Councilor Gualberto ‘Wally’ Nunez Jr. came to our office with a broad smile to announce that he was submitting his Declaration Form to the Office of the Integrity commission. We learned from Wally that this is a required declaration form as a result of the Prevention of Corruption Act No 21 of 2007 which was signed into law on February of 2008 under the first term of the UDP Administration. (This applies to town councilors, senators, cabinet ministers, members of the National Assembly among a few others)
Ambergris Today asked Wally “Why the eagerness to submit this form?” and here is his reply: “I am an elected official and it is my duty to file so that everyone may know my financial status. Secondly I am a PUP elected councilor and I want to set the good example for the record that I intend to be as accountable and transparent as possible. Then I know that there was scarcely anyone who filed in the past administration both at the town council level and the National level and I want to challenge all 111 elected officials this time around to follow the law because if we don’t set the good example, who will?”

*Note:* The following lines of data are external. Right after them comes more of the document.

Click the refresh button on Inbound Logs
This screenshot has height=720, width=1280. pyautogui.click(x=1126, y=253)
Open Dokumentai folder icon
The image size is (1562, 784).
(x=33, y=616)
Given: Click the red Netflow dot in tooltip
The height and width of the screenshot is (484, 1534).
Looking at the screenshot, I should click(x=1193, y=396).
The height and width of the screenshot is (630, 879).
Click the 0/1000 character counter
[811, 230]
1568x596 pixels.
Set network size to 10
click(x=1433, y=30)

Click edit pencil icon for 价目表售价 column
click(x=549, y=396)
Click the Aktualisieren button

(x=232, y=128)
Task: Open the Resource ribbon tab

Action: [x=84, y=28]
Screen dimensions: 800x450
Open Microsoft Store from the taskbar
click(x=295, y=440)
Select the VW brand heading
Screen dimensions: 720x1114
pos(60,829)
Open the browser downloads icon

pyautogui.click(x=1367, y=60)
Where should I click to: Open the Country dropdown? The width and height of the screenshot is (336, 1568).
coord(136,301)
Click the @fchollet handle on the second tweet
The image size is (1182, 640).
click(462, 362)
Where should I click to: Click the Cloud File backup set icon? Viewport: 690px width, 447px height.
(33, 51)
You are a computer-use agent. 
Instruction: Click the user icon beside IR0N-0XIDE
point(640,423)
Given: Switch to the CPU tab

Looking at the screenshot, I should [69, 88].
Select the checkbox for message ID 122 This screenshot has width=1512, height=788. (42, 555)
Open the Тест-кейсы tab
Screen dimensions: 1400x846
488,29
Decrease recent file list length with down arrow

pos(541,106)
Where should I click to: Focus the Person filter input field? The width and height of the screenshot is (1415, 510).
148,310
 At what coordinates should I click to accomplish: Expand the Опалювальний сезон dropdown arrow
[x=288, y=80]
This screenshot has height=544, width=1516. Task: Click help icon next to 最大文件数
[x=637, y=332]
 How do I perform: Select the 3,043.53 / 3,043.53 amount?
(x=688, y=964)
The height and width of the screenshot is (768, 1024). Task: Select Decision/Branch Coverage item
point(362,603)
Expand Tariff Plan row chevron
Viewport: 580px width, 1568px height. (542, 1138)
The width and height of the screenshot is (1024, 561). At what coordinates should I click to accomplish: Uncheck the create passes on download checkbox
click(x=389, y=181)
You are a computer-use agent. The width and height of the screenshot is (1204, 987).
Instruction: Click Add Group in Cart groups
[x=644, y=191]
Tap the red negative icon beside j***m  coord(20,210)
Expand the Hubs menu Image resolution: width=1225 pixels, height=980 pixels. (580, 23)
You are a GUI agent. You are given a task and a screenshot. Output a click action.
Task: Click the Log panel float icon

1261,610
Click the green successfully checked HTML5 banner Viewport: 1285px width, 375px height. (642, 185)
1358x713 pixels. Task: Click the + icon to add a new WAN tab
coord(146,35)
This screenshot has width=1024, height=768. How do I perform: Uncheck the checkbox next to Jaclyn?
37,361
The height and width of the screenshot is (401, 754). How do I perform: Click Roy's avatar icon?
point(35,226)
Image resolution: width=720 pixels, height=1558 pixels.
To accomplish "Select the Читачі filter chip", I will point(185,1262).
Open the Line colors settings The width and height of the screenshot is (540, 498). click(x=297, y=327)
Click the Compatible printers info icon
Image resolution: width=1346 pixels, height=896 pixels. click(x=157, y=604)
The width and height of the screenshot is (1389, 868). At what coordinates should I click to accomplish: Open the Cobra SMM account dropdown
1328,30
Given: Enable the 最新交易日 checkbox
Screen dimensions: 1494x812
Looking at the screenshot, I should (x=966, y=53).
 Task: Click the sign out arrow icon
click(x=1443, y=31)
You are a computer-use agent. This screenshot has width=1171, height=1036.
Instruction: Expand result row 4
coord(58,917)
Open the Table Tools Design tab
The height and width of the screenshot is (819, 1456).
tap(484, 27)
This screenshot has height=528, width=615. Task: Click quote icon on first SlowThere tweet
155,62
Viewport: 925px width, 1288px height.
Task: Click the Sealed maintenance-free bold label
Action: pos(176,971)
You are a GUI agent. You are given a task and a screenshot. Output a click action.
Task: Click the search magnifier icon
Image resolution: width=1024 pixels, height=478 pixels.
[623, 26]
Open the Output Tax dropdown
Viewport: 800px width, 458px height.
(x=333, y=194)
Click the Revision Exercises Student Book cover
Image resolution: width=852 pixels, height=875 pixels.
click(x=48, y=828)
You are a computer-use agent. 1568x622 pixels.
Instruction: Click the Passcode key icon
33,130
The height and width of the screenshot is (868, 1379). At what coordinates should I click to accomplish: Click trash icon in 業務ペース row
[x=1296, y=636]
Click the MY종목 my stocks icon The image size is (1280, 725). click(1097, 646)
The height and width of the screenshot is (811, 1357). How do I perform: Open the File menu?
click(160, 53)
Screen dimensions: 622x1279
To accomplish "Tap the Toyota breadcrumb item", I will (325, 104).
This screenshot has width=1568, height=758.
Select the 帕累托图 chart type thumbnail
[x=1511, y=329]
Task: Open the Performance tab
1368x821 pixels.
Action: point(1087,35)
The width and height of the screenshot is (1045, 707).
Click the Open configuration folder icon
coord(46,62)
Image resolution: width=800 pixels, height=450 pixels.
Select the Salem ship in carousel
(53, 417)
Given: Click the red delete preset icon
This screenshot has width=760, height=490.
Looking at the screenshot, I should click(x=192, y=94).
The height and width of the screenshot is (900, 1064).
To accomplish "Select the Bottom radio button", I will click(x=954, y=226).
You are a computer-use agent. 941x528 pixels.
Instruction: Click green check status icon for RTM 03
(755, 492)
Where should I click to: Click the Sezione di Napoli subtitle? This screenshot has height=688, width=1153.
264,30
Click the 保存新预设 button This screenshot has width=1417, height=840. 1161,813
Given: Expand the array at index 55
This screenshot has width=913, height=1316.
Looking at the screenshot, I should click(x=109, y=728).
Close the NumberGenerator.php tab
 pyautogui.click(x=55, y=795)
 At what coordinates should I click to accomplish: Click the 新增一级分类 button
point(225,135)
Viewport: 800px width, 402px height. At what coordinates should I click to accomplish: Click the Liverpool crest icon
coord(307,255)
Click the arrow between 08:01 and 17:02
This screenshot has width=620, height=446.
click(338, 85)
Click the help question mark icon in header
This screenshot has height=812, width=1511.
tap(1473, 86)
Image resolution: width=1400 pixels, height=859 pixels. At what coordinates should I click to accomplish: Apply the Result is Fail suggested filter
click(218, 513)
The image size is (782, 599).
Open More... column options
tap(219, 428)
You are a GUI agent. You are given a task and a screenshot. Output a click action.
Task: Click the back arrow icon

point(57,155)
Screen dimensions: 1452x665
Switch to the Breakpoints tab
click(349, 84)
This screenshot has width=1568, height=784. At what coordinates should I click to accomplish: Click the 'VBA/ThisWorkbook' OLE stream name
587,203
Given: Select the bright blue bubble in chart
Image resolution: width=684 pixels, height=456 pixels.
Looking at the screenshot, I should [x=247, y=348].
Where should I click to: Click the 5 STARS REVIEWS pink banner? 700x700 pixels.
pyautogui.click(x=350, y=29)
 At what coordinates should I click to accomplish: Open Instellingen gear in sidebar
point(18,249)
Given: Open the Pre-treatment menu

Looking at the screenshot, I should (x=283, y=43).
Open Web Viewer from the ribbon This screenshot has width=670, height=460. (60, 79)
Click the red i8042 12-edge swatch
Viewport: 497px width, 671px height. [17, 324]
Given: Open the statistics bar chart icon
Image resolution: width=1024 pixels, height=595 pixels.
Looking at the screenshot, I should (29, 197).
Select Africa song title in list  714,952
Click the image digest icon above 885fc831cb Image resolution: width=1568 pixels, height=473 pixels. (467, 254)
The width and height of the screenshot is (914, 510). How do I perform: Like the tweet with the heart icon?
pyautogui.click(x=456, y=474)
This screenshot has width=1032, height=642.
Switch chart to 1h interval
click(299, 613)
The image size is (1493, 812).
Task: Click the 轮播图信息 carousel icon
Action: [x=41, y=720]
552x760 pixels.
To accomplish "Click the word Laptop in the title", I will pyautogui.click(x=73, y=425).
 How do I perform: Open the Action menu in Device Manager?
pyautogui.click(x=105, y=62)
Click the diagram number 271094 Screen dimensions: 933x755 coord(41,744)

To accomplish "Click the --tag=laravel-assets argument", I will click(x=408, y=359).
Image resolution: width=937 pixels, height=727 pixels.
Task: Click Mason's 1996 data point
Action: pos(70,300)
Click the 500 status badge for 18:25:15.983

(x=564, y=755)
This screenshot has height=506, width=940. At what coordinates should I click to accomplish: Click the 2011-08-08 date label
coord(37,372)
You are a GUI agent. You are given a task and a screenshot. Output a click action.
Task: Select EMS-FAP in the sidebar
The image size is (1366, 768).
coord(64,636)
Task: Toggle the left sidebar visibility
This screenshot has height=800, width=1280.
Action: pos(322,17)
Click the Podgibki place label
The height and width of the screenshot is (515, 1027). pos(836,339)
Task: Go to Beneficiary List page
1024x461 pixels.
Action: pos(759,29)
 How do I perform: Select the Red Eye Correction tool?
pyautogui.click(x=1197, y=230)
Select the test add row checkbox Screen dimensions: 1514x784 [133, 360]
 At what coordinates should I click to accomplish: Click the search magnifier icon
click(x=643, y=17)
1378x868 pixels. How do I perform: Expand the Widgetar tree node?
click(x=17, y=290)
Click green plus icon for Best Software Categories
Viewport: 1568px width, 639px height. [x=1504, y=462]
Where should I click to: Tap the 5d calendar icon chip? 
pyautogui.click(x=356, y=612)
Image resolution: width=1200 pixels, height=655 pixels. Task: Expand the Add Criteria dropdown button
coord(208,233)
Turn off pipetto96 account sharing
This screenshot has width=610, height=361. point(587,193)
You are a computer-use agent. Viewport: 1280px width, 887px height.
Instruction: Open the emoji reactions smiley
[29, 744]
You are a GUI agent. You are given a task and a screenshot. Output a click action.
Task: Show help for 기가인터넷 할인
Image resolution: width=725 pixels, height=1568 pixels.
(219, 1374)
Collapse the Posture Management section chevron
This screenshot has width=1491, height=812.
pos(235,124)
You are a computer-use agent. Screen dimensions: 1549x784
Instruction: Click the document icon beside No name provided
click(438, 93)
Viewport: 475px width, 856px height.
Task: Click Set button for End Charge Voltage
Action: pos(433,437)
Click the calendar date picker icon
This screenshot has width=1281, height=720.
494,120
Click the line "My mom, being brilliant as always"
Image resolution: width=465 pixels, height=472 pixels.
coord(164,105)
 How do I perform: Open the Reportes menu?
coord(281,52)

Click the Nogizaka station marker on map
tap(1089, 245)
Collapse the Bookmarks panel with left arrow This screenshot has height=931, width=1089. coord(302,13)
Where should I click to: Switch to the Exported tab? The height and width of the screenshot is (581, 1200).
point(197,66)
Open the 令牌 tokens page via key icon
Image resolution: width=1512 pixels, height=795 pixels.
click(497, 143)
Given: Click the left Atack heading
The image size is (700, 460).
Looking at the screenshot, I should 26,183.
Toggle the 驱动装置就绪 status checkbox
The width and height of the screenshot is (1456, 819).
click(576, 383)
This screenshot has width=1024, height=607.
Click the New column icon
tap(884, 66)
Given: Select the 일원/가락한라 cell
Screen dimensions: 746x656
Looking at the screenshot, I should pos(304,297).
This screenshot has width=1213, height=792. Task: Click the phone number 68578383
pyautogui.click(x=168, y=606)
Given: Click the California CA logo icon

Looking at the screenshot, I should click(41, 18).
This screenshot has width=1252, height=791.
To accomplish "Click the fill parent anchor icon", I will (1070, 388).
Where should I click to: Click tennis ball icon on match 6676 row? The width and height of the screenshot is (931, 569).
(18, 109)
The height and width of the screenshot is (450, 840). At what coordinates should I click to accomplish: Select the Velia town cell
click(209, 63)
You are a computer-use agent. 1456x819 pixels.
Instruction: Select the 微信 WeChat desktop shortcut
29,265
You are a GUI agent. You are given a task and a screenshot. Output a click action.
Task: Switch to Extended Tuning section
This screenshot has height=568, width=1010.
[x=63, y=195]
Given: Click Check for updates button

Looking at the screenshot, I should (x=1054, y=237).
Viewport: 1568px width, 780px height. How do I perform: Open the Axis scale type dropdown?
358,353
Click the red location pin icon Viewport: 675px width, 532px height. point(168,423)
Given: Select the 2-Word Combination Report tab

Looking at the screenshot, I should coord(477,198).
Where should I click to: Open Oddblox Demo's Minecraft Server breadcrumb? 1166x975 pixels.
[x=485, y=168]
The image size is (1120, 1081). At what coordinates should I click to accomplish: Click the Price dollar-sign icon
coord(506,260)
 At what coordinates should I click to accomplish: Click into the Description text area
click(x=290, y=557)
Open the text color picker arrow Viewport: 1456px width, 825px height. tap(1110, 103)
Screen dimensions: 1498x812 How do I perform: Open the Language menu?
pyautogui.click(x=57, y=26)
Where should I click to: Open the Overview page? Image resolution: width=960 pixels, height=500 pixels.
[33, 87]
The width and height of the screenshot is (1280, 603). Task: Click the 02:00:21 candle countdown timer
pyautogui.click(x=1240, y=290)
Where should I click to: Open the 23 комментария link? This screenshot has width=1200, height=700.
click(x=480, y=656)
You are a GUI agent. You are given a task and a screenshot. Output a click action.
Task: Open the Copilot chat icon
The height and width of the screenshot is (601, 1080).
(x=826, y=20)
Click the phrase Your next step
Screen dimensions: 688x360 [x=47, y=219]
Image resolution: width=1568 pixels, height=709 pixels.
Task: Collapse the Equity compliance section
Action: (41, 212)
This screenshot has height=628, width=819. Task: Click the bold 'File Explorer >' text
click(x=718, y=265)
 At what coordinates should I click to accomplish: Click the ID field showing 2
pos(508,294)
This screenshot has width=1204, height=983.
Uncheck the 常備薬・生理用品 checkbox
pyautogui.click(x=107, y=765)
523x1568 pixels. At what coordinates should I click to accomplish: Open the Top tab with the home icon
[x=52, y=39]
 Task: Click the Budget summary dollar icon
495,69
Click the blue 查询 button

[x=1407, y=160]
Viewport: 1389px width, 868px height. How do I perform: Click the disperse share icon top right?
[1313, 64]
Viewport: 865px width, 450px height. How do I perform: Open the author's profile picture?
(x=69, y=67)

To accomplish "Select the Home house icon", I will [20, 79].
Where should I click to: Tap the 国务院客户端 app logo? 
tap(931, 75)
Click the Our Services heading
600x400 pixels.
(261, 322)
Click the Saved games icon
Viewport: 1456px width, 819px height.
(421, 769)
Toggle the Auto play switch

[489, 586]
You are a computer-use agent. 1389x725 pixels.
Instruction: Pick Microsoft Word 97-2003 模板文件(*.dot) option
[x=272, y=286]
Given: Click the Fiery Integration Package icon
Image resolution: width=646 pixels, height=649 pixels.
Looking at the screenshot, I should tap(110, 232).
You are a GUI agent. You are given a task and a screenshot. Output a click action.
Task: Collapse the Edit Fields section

The prevention of Corruption Act states: a person in public life shall, in accordance with this act, file with the Commission, a "sworn" declaration of assets, income and liabilities in front of a Magistrate, JP, Commissioner or Registrar of the Supreme Court This filing must be done within 3 months of his/her being elected into office. (June 7 was the deadline).
Failure to file a declaration form carries a penalty of three thousand dollars ($3,000.00) on first offence and a fine of five thousand dollars ($5,000.00) on the second offence. Additionally anybody who fails to file the declaration shall be fined $100.00 for each day that they are late in filing their forms.
This leaves us with one big question. What about all those elected public officials who did not file during their three or four years of governance in the past administrations? Having broken the law, are they liable to pay the fine or face imprisonment?
When ordinary citizens break the law, for example in the payment of GST, they are fined. Is it the Integrity Commission that will follow up and impose the fines and penalties? Or is it an ordinary citizen who must pressure this. One thing we know and it is that Wally Nunez will not have to worry about this fine. All other elected officials, councilors, area representatives, etc. are encouraged to do so not only to avoid the penalty but for accountability and transparency as mandated by the Prevention of Corruption Act.